Question

Sum of the first $$ 40$$ positive integers divisible by $$ 6$$.

Answer

**step1** Understanding the problem

The problem asks us to find the total sum of the first 40 whole numbers that can be divided evenly by 6. This means we need to find the sum of the first 40 multiples of 6.

**step2** Identifying the sequence of numbers

The first positive integer divisible by 6 is 6 itself ($$6 \times 1$$).
The second positive integer divisible by 6 is 12 ($$6 \times 2$$).
The third positive integer divisible by 6 is 18 ($$6 \times 3$$).
This pattern continues. We need to find the 40th positive integer divisible by 6, which is $$6 \times 40 = 240$$.
So, we need to sum the numbers: 6, 12, 18, ..., 240.

**step3** Rewriting the sum using multiplication

We can write the sum as:
$$ (6 \times 1) + (6 \times 2) + (6 \times 3) + \dots + (6 \times 40) $$
Since 6 is a common factor in all these numbers, we can group it outside the sum:
$$ 6 \times (1 + 2 + 3 + \dots + 40) $$
Now, our goal is to first find the sum of the numbers from 1 to 40.

**step4** Finding the sum of the first 40 positive integers

To find the sum of the numbers from 1 to 40 ($$1 + 2 + 3 + \dots + 40$$), we can use a clever pairing method. We pair the first number with the last, the second with the second-to-last, and so on:
$$ 1 + 40 = 41 $$
$$ 2 + 39 = 41 $$
$$ 3 + 38 = 41 $$
Each pair adds up to 41. Since there are 40 numbers in the sequence, we can form $$40 \div 2 = 20$$ such pairs.
So, the sum of the numbers from 1 to 40 is $$20 \times 41$$.

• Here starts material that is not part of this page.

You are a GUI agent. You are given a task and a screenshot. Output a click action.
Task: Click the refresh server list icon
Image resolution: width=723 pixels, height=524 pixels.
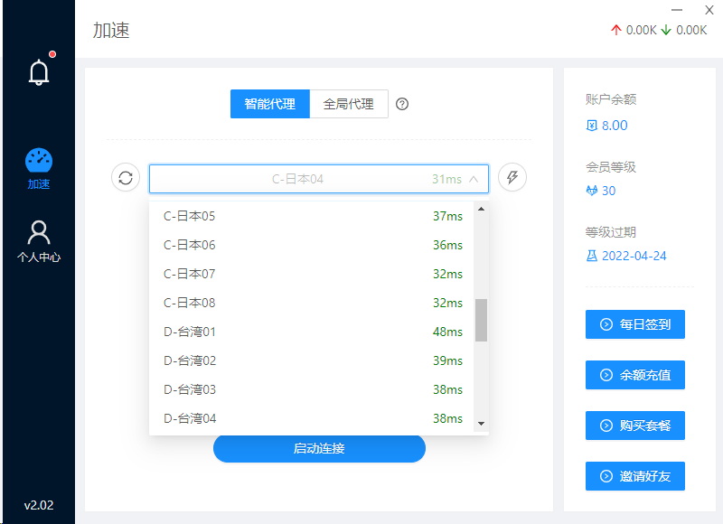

**step5** Calculating the sum of the first 40 positive integers

Now, we calculate the product of 20 and 41:
$$ 20 \times 41 $$
We can break down 41 into $$40 + 1$$:
$$ 20 \times (40 + 1) = (20 \times 40) + (20 \times 1) $$
$$ = 800 + 20 $$
$$ = 820 $$
So, the sum of the first 40 positive integers ($$1 + 2 + 3 + \dots + 40$$) is 820.

**step6** Calculating the final sum

From Step 3, we know that the sum of the first 40 positive integers divisible by 6 is $$6 \times (1 + 2 + 3 + \dots + 40)$$.
We found that $$(1 + 2 + 3 + \dots + 40) = 820$$ (from Step 5).
Now, we multiply 820 by 6:
$$ 6 \times 820 $$
To calculate this:
$$ 6 \times 820 = 6 \times (800 + 20) $$
$$ = (6 \times 800) + (6 \times 20) $$
$$ = 4800 + 120 $$
$$ = 4920 $$
Therefore, the sum of the first 40 positive integers divisible by 6 is 4920.